WASHINGTON A Senate panel considering legislation to strengthen procedures for tracking disease outbreaks, similar to one that may have occurred in Northwest Arkansas a decade ago, heard Tuesday from a cancer survivor, a scientific researcher and consumer advocate Erin Brockovich.
The hearing stemmed from a bill sponsored by the committee’s chairman, Democratic Sen. Barbara Boxer of California, and Republican Sen. Mike Crapo of Idaho that’s designed to streamline and coordinate the procedures for reporting and investigating unusual clusters of cancer and other diseases.
The bill is known as “Trevor’s Law” for Trevor Schaefer of Idaho, who suffered from brain cancer as a teenager. Now 21, he testified about his experiences withcancer and his work with a foundation that focuses attention on possible environmental causes for cancer clusters.
“Senators, I was spared,” he told the panel that includes Republican John Boozman of Arkansas. “I truly believe I have been given a second chance at life to convey to you the urgency and importance of a need to address the growing dilemma of childhood cancer clusters.”
In his comments about the bipartisan bill, Boozman raised concerns about expanding the role of the Environmental Protection Agency in tracking disease data, since some disease outbreaks are caused by circumstances other than environmental factors. Other federal agencies, such as the Centers for Disease Control and Prevention or the National Institutes of Health, also play arole in monitoring and investigating such situations.
“I’m committed to helping,” Boozman told the witnesses. “But I just want to make sure that we’re doing this right.”
Brockovich - who rose to prominence for her 1990s work on water contamination and the movie bearing her name that followed - replied that there is not now a national outlet where individuals can report concerns. While there are many agencies compiling information, she said, there “isn’t one that compiles the data that are coming from the actual people and the actual sources.”
Most reporting is done through doctors’ offices, which Brockovich said helps explain why so many people contact her with their individual cases; she gets 45,000 to 60,000 visitors to her website monthly. To illustrate the point, she displayed a largemap of the United States with 534 dots pinpointing locations with people who have contacted her about unexplained diseases.
While the map is not a scientific sampling, Brockovich said, it “demonstrates we need to do a better job of listening and responding to these communities.”
One such community is Prairie Grove, a Washington County town of about 2,500 where some residents contend there has been an unusually high number of cancer cases.
In a report released Monday, the eve of the Senate hearing, the Natural Resources Defense Council cited Prairie Grove as one of 42 locations nationwide where a “disease cluster” occurred. The CDC defines a disease cluster as “an unusual aggregation, real or perceived, of health events that are grouped together in time and space and that is reported to a public health department.”
Between 1993 and 2002, several cases of childhood cancer developed in Prairie Grove, including three cases of testicular cancer in teenage boys.
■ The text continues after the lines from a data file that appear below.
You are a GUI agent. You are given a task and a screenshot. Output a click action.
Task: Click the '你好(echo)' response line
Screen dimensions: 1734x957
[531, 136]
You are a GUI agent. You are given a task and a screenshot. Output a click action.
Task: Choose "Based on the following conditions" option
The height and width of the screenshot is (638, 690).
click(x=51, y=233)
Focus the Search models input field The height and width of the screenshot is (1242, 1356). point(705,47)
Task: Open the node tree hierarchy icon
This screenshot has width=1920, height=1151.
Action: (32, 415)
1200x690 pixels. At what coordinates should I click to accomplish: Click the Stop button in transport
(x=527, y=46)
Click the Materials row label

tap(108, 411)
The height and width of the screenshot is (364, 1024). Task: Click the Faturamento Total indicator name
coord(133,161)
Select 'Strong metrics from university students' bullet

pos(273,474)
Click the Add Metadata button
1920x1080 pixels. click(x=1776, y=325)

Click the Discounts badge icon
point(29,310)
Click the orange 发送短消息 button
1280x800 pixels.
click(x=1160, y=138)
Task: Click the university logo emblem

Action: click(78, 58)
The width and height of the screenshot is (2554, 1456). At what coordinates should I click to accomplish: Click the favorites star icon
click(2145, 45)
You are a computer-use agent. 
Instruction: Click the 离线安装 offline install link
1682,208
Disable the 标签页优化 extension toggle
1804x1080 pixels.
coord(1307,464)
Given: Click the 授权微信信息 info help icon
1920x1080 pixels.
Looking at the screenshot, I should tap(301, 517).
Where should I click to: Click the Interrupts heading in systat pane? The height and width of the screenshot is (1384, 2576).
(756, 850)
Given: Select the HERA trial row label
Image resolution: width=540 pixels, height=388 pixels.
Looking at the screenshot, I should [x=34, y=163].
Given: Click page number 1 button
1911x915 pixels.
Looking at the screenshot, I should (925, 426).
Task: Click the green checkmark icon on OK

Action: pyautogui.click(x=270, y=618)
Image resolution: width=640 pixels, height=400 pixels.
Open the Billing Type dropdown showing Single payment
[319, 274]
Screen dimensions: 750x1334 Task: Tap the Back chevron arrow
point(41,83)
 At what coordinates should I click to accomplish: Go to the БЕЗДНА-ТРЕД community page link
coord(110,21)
The Arkansas Health Department investigated, but said it had not found harmful levels of carcinogens in the area, although state officials characterized the testicular cancer cases as “troubling.”
Several residents subsequently filed lawsuits against poultry companies in the area, alleging that chicken feed developed by the poultry industry is the source of the cancer because it contains an ingredient that becomes toxic when chicken waste is applied as fertilizer on fields.
So far, none has been successful, although several lawsuits are still pending in Washington County Circuit Court. Most recently, the Arkansas Supreme Court upheld a lower court ruling against the Prairie Grove plaintiffs in an opinion issued Feb. 17.
“Although it’s really difficult to conclusively prove what caused any specific disease cluster,” National Resources Defense Council scientist Gina Solomon testified they provide “invaluable clues and hints” that can help solve medical mysteries and prevent future cases.
Boozman also noted that advances in technology and communications - such as Facebook - provide tools for helping track disease outbreaks that have broad ramifications: “This has the potential of avoiding disease in the future, and besides the human factor, that would save society a tremendous amount of money.”